La Junta de Vigilancia de Coomeva, como su máximo órgano de control social, entiende lo establecido en la Ley 79 de 1988 donde se define claramente el enfoque de las juntas de vigilancia sobre el control social interno, que también puede incluir los aspectos de análisis y control, vigilancia, inspección y emisión sobre la gestión social de la Cooperativa.

Es de aclarar que la fiscalización examina una actividad para comprobar si cumple con la normatividad vigente -fisco se relaciona con dinero-. La auditoría evalúa de manera sistemática, documentada y objetiva la eficacia de un sistema de prevención, de acuerdo con las normas técnicas -auditar se relaciona con oír-. La vigilancia se relaciona con ver; es decir, ver más allá de lo que suelen hacerlo las personas comunes y corrientes. Vigilancia significa observación atenta, monitoreo permanente y percepción aguda.

Por tanto en Colombia se espera que las juntas de vigilancia no ejerzan funciones propias de la revisoría fiscal ni de la auditoría interna.
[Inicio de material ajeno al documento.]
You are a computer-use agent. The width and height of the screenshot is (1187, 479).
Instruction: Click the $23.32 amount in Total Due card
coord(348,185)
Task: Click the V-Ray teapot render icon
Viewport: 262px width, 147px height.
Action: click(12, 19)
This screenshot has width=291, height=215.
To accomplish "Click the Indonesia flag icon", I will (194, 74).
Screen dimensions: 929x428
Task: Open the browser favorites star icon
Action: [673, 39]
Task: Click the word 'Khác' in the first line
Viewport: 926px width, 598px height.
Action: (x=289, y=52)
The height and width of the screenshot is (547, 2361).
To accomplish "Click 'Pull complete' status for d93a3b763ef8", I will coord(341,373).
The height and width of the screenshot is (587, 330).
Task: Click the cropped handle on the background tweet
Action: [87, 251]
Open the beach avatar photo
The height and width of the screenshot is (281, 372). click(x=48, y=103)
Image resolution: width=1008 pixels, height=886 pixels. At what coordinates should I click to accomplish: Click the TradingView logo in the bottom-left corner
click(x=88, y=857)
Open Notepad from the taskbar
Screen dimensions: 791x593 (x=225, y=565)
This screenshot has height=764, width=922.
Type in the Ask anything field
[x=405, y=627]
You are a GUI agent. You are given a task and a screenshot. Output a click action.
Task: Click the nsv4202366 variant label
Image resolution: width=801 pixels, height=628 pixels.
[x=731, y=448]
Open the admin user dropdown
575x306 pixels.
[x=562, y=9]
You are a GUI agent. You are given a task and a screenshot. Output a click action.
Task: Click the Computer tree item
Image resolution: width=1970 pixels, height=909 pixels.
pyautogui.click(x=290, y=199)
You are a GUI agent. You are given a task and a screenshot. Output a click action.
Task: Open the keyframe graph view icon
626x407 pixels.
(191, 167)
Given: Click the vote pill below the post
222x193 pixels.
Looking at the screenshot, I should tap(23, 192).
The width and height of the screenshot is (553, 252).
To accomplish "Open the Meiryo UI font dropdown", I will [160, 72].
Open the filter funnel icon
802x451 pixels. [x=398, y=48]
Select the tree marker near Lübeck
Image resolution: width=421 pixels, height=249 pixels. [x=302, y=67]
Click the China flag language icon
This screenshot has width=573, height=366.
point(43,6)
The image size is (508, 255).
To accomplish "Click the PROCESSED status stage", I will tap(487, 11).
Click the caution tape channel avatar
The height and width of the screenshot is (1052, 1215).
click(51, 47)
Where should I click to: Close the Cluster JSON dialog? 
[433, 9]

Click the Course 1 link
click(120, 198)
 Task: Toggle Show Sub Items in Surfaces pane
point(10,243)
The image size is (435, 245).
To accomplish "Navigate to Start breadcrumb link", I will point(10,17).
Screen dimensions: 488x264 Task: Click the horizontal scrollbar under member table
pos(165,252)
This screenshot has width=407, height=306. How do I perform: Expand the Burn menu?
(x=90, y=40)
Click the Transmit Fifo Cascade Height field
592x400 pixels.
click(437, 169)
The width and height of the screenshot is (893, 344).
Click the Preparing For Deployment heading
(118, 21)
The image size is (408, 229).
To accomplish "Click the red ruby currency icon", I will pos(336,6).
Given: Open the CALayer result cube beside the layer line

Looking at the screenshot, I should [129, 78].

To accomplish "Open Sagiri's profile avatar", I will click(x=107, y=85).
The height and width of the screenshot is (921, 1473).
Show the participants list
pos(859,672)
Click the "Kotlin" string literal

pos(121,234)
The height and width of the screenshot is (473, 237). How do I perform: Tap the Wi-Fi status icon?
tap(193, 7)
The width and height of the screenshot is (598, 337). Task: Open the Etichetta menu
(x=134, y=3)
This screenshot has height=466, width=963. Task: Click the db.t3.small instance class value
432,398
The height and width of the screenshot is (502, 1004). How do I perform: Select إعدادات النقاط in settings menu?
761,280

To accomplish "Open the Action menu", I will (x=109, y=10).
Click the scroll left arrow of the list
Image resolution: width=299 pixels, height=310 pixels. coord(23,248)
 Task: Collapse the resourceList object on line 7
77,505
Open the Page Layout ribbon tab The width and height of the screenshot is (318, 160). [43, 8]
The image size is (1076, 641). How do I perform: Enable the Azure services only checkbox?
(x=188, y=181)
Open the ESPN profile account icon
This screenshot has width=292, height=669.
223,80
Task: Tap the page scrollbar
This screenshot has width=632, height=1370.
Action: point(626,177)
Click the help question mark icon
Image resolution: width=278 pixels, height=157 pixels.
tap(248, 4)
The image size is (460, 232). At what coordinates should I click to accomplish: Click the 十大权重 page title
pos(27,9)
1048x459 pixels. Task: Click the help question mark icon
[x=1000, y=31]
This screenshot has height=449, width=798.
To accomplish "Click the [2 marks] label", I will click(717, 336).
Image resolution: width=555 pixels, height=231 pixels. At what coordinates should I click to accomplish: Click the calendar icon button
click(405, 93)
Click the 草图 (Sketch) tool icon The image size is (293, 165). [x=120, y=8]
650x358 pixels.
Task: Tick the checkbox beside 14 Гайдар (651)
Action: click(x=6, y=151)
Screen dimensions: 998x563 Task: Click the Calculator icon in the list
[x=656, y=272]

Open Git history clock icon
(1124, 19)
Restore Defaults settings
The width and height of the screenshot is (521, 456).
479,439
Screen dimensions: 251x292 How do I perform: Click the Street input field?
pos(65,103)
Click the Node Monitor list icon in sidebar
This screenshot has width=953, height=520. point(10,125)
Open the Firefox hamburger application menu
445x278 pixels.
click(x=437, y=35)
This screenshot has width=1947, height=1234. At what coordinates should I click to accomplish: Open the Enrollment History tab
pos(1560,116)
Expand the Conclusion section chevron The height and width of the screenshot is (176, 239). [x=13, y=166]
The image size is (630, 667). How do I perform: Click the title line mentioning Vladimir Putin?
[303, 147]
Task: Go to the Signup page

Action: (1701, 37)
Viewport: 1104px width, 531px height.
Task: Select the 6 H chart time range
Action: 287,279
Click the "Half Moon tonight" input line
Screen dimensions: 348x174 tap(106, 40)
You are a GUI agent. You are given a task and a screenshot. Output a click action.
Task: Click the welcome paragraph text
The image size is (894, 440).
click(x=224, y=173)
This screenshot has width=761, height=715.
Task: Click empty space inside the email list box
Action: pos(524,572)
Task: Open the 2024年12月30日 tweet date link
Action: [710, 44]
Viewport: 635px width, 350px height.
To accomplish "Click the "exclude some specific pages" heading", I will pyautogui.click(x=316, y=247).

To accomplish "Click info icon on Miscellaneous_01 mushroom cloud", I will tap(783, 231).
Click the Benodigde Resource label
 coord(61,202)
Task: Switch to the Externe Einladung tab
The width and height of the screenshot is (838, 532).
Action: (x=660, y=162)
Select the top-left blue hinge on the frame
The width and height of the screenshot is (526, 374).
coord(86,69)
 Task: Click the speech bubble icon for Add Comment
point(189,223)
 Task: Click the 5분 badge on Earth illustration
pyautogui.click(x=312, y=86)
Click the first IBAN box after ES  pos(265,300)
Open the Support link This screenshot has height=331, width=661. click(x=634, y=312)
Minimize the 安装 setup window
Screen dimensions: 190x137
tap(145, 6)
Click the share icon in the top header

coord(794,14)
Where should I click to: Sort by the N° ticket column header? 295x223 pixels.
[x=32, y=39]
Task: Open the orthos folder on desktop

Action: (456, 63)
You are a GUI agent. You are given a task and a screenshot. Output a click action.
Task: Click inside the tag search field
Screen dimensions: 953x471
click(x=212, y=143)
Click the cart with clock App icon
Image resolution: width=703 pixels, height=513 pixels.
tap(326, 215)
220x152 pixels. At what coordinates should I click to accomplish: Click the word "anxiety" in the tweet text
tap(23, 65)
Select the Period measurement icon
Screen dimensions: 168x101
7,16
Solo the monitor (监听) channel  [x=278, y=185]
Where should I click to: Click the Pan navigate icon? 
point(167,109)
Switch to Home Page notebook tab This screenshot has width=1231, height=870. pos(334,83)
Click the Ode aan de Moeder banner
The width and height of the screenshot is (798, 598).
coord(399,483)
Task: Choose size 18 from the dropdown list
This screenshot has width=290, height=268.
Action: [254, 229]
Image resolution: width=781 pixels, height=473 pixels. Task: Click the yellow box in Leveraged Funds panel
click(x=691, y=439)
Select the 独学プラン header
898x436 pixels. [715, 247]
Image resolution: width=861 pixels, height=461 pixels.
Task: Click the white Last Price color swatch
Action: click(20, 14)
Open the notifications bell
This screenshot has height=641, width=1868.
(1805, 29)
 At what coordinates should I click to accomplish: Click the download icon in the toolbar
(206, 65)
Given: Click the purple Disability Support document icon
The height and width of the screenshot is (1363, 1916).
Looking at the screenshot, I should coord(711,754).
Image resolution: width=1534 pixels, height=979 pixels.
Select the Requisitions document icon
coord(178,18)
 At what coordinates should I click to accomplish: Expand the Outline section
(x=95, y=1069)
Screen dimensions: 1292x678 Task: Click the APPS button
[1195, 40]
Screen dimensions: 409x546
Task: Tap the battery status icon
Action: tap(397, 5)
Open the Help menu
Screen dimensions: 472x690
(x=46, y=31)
En la práctica estas funciones tienden a confundirse y se deben separar con mejor criterio.

Un control social cooperativo pertinente y de calidad contribuirá a que la gestión social sea el complemento de la gestión económica de la Cooperativa.

En uno de los encuentros de la Asociación Colombiana de Cooperativas se concluyó que las juntas de vigilancia deben orientarse a:

Asegurar el cumplimiento del objetivo social de la Cooperativa.
Monitorear de manera permanente la calidad de los servicios.
Vigilar el cumplimiento de la normatividad vigente.
Transmitir las inquietudes de los asociados.
Verificar el cumplimiento de las decisiones de la Asamblea y del Consejo.
Garantizar el debido proceso de las acciones disciplinarias.
Velar por la adecuada ejecución de los fondos.
Promover la realización del balance social en la Cooperativa.
Hacer seguimiento especial de la gestión democrática participativa.
Vigilar el ejercicio de los deberes y derechos de los asociados.

Bibliografía: Revista Empresarial y Económica del Sector Cooperativo. Septiembre de 2012.